La beauté, avec les voitures concepts, c’est que les concepts en question voient rarement le jour. Même plus, tout design, quel qu’il soit, qui s’annonce comme révolutionnaire, ou qui semble trop révolutionner ce qui existe déjà, a généralement peu de chances de devenir réalité. Par contre tout design révolutionnaire, si on refait un retour dans le passé, propose du bonheur, un monde meilleur, un avenir radieux. Il n’y a qu’à se souvenir de l’Exposition de Paris de 1937 des « Arts et des Techniques appliqués à la Vie moderne », des aménagements futuristes proposés pour les cuisines américaines au sortir de la Seconde Guerre mondiale, et des retombées de la conquête spatiale, pour se convaincre que le monde de demain serait définitivement meilleur que le monde d’aujourd’hui.

À ce titre, la voiture totalement autonome devient de facto un espace où il est possible de créer du bonheur par le design. Les nouvelles voitures concept proposées par Volkswagen et Airbus entrent définitivement dans cette catégorie. Tout d’abord, visionnez les deux capsules vidéo qui suivent. Tout au cours de votre visionnement, portez une attention toute particulière à deux choses : le concept lui-même et la vie heureuse.

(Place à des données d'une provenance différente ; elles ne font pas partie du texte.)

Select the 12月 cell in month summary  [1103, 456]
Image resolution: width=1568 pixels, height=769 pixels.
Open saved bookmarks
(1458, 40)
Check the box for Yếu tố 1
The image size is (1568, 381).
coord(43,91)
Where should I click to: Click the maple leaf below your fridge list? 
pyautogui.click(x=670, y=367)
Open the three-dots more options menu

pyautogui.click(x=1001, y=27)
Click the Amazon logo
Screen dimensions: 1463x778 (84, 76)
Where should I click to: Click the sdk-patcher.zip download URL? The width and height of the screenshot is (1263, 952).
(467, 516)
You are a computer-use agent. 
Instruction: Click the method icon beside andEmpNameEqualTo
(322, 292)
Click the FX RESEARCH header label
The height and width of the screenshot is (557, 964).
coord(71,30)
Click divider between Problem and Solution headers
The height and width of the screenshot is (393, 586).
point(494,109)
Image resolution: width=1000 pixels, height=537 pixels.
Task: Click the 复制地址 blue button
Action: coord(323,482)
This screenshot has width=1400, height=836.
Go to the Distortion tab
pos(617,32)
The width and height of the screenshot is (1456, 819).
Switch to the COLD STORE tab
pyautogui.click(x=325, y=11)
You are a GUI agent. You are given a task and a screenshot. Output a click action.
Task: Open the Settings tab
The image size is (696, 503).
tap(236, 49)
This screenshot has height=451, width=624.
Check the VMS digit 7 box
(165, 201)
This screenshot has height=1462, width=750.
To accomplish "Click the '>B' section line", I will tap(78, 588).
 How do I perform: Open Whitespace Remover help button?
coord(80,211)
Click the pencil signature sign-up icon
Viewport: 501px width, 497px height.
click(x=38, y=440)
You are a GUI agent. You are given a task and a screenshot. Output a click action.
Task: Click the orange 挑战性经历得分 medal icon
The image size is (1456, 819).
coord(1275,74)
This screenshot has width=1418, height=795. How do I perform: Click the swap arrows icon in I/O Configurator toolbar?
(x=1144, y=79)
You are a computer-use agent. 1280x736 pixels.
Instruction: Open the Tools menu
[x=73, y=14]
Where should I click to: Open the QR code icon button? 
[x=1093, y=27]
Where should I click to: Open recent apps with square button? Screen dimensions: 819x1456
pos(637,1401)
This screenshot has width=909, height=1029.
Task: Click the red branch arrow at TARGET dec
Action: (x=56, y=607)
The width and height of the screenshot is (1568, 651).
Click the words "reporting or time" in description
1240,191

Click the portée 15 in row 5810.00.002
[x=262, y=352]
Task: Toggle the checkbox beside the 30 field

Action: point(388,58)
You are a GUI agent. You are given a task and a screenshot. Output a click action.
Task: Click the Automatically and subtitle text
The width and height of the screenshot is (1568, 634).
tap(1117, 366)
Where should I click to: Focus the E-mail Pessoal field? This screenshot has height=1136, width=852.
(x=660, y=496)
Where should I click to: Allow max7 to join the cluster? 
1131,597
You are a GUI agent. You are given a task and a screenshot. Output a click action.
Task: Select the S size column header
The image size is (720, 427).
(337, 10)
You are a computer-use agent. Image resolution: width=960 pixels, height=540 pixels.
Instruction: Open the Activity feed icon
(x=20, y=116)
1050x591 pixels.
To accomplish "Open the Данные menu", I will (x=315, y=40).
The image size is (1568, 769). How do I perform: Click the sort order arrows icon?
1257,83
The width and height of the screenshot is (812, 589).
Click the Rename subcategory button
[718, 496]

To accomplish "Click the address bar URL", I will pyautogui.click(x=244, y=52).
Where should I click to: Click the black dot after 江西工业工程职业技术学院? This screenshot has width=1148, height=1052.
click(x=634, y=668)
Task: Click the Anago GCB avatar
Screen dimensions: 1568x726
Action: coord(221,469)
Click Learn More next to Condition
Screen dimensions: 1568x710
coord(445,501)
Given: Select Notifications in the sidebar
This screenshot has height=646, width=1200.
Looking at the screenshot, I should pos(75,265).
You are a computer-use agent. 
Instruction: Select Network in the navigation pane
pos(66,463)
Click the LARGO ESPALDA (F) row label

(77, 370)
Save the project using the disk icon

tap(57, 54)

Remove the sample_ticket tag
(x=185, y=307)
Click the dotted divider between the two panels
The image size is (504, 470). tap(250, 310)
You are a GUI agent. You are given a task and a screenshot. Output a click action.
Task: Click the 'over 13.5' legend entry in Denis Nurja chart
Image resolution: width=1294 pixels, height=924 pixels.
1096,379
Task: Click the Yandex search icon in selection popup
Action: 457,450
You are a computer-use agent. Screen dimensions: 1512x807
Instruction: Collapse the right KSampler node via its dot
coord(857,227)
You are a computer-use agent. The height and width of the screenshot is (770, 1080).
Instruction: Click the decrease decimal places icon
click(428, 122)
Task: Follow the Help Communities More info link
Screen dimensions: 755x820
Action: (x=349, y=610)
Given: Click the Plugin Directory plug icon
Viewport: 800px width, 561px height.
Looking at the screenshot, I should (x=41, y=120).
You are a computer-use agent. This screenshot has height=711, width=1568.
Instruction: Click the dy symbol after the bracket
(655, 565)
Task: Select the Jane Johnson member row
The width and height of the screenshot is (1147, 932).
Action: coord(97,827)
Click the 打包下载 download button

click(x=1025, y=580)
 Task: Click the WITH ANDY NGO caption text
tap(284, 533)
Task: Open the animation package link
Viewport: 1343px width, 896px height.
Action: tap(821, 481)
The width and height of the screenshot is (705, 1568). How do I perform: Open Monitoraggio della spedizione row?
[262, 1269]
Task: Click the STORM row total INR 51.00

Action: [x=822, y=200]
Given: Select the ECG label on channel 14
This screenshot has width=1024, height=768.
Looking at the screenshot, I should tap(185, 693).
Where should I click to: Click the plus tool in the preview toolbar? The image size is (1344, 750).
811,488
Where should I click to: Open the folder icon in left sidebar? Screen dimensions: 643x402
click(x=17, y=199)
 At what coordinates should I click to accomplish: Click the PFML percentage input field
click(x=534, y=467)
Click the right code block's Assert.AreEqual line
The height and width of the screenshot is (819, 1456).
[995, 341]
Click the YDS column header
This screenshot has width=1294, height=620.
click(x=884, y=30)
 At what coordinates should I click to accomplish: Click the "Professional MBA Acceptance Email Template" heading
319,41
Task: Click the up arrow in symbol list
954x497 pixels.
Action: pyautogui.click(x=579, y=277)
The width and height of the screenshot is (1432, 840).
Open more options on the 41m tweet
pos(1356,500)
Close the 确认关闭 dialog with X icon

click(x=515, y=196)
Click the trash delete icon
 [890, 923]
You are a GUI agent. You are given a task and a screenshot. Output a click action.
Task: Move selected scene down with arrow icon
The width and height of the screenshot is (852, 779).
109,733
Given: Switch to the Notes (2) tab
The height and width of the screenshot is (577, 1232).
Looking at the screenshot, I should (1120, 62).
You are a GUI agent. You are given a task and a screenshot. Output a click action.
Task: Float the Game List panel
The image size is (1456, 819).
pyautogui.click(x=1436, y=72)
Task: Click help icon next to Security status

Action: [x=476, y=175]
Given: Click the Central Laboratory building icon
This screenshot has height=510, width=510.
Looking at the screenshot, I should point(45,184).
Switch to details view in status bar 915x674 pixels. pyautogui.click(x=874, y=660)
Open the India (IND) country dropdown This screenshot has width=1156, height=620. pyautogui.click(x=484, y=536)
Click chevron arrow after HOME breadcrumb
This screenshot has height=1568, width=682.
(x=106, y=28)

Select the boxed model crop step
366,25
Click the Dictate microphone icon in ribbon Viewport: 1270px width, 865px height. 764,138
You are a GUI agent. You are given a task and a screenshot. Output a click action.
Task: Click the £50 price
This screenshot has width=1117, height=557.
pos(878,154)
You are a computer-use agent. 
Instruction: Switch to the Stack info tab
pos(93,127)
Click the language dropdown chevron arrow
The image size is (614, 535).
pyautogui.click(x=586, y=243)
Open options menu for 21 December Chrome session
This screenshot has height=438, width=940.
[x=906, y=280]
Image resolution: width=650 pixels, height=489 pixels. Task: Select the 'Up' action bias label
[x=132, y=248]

Que faut-il retenir de ces deux capsules vidéos ?

Premièrement, la capsule présentée par la firme allemande Volkswagen est totalement immergée dans ce qu’il est convenu d’appeler une ville intelligente, c’est-à-dire une ville qui utilise et insère les nouvelles technologies de l’information et des communications dans ses différents secteurs dans le but d’optimiser l’utilisation des infrastructures existantes. Que ce soit en matière de transport, de bâtiment, de gouvernance ou d’environnement, les technologies numériques seraient susceptibles de contribuer à répondre aux défis urbains actuels. Autrement, Volkswagen arrive à nous montrer que lorsque nous utiliserons ce genre de véhicule, nous vivrons une expérience de transport hors du commun qui s’effectue sans heurts et avec la plus grande fluidité, l’intelligence artificielle et des milliers de capteurs y pourvoyant.

Deuxièmement, Airbus ramène le concept de la voiture volante, concept qui, il faut l’avouer, a la vie dure depuis plus d’un siècle. Évidemment, on comprendra que lorsque le véhicule est en mode « route », que celui-ci est par définition autonome dans une ville devenue elle-même intelligente. En fait, il semblerait bien que l’avenir du transport de personnes ne puisse s’imaginer que par le véhicule autonome et intelligent. Ensuite, comme Airbus est par essence un constructeur d’avions, le transport est dès lors perçu en mode « aérien ». Pourquoi s’embarrasser de la route quand il est possible d’utiliser la voie des airs ?

Troisèmement, dans ces deux capsules, ce qui interpelle au premier chef, c’est de voir à quel point les villes représentées sont propres et efficaces, qu’elles sont, du point de vue architectural, belles, élégantes et élancées. Ici, la défavorisation matérielle et les quartiers populaires ont été résorbés dans une grande vision heureuse et radieuse de l’avenir. De plus, il faut voir, dans la capsule présentée par Airbus, comment les gens sont jeunes, beaux, heureux et prospères. Pour se rencontrer et passer un bon moment en campagne, ils utilisent une application à la Uber. L’homme possède des lunette intelligentes qui lui permettent de voir où en est rendue sa copine. À la toute fin, on y voit le jeune homme et la jeune femme se retrouver en milieu urbain, se tenant la main tout en arborant le sourire qui traduit le bonheur et la joie de vivre avec toutes ces technologies.

La voiture totalement autonome, la voiture volante, la ville intelligente et l’intelligence artificielle sont tous des mythes modernes, au sens de Roland Barthes, qui seraient en mesure de renouveler le lien social ou de le redynamiser tout comme l’ont fait les téléphones intelligents et les médias sociaux.